Intel-XE Archive on lore.kernel.org
 help / color / mirror / Atom feed
From: "Thomas Hellström" <thomas.hellstrom@linux.intel.com>
To: "Yadav, Arvind" <arvind.yadav@intel.com>, intel-xe@lists.freedesktop.org
Cc: matthew.brost@intel.com, himal.prasad.ghimiray@intel.com
Subject: Re: [RFC PATCH 3/9] drm/xe/madvise: Implement purgeable buffer object support
Date: Thu, 30 Oct 2025 09:17:07 +0100	[thread overview]
Message-ID: <29fdde6904e00bcaaefc9148c97d7cdd833c5bbc.camel@linux.intel.com> (raw)

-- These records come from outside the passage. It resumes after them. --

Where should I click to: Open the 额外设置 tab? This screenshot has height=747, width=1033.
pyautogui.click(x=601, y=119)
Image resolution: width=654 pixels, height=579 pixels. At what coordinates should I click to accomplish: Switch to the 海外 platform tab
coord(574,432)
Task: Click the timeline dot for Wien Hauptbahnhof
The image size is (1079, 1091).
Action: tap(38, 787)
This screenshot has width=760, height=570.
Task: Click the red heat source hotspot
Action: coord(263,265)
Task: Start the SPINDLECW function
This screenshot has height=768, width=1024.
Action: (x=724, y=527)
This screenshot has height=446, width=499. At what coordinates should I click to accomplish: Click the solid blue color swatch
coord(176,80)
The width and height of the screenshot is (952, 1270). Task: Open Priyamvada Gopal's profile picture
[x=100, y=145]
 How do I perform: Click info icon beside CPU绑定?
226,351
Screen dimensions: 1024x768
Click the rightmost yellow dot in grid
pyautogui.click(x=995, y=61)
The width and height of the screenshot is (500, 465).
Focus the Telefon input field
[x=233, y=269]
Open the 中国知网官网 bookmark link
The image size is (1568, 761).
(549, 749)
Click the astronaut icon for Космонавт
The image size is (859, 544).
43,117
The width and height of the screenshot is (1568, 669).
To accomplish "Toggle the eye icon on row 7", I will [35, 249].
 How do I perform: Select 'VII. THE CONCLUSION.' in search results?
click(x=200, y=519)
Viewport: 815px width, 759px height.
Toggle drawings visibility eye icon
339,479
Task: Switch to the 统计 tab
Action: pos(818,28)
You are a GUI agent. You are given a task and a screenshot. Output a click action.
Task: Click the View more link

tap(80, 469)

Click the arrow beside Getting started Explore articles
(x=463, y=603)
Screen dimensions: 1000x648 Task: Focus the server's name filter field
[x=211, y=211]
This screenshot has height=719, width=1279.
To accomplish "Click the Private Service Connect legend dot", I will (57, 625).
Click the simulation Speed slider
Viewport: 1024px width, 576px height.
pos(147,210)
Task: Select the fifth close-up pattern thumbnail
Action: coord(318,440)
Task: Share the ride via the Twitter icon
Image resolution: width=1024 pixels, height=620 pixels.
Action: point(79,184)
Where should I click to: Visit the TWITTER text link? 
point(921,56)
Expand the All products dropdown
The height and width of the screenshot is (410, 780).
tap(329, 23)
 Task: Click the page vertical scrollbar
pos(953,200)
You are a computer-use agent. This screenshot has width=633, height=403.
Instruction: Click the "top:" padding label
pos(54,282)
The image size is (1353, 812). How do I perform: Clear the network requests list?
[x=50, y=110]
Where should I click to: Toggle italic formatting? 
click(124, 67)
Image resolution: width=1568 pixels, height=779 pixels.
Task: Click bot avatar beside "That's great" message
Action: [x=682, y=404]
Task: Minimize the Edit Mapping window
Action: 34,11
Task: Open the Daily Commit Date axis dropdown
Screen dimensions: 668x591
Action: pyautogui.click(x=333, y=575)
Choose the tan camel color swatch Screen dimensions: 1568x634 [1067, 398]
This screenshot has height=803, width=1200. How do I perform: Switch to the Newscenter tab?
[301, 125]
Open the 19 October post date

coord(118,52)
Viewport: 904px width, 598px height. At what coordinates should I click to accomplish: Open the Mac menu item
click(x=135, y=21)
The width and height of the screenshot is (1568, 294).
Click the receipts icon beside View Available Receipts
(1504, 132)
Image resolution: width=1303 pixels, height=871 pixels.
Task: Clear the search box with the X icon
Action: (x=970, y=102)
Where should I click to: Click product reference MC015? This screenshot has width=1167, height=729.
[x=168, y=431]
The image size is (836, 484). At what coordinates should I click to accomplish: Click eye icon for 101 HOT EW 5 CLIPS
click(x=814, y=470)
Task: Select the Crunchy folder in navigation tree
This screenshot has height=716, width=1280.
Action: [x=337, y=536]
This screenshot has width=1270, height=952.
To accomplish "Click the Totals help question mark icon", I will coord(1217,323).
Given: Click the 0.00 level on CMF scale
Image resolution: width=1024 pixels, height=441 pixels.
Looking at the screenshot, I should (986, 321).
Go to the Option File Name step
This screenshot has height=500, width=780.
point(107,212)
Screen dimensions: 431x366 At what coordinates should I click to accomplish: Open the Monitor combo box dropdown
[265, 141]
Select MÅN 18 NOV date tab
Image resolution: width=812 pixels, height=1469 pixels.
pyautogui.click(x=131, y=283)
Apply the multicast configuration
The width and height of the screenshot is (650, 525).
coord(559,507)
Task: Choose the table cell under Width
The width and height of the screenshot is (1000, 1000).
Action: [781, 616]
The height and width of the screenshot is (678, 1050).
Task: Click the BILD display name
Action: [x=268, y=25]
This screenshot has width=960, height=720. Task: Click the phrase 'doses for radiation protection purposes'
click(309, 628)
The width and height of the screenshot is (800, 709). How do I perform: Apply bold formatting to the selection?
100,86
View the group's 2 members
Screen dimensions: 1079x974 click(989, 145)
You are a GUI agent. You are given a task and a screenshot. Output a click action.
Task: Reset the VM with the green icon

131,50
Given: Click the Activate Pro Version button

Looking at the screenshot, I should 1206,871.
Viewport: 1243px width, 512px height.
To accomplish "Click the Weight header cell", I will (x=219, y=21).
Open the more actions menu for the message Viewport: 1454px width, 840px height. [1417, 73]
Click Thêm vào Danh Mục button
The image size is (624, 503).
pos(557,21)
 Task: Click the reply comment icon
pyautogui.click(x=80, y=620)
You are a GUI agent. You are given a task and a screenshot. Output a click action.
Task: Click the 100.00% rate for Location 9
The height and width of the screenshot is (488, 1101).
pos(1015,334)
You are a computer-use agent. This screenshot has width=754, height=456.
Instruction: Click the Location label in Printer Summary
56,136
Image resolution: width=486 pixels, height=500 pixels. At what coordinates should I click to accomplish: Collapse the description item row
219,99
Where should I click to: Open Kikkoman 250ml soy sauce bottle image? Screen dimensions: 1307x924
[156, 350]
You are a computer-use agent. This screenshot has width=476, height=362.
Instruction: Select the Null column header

In-Reply-To: <59ccc1f9-efb6-4584-93ca-7114a644a851@intel.com>

On Thu, 2025-10-30 at 12:33 +0530, Yadav, Arvind wrote:
> 
> On 29-10-2025 16:21, Thomas Hellström wrote:
> > On Wed, 2025-10-29 at 09:55 +0100, Thomas Hellström wrote:
> > > On Tue, 2025-10-28 at 17:54 +0530, Arvind Yadav wrote:
> > > > This allows userspace applications to provide memory usage
> > > > hints to
> > > > the kernel for better memory management under pressure:
> > > > 
> > > > - WILLNEED: BO will be needed again, re-validate if purged
> > > > - DONTNEED: BO not currently needed, may be purged if needed
> > > > 
> > > > When userspace marks BO as DONTNEED, the kernel can reclaim
> > > > their memory during memory pressure. BO transition to PURGED
> > > > state when reclaimed, and attempting to access purged buffers
> > > > triggers appropriate fault handling.
> > > > 
> > > > Cc: Matthew Brost <matthew.brost@intel.com>
> > > > Cc: Thomas Hellström <thomas.hellstrom@linux.intel.com>
> > > > Cc: Himal Prasad Ghimiray <himal.prasad.ghimiray@intel.com>
> > > > Signed-off-by: Arvind Yadav <arvind.yadav@intel.com>
> > > > ---
> > > >   drivers/gpu/drm/xe/xe_bo.c         | 75
> > > > +++++++++++++++++++++++++-
> > > > --
> > > > --
> > > >   drivers/gpu/drm/xe/xe_vm_madvise.c | 67
> > > > ++++++++++++++++++++++++++
> > > >   2 files changed, 130 insertions(+), 12 deletions(-)
> > > > 
> > > > diff --git a/drivers/gpu/drm/xe/xe_bo.c
> > > > b/drivers/gpu/drm/xe/xe_bo.c
> > > > index cbc3ee157218..3b3eb83658cc 100644
> > > > --- a/drivers/gpu/drm/xe/xe_bo.c
> > > > +++ b/drivers/gpu/drm/xe/xe_bo.c
> > > > @@ -836,6 +836,60 @@ static int xe_bo_move_notify(struct xe_bo
> > > > *bo,
> > > >   	return 0;
> > > >   }
> > > >   
> > > > +static int xe_bo_invalidate_tlb_before_purge(struct xe_bo *bo)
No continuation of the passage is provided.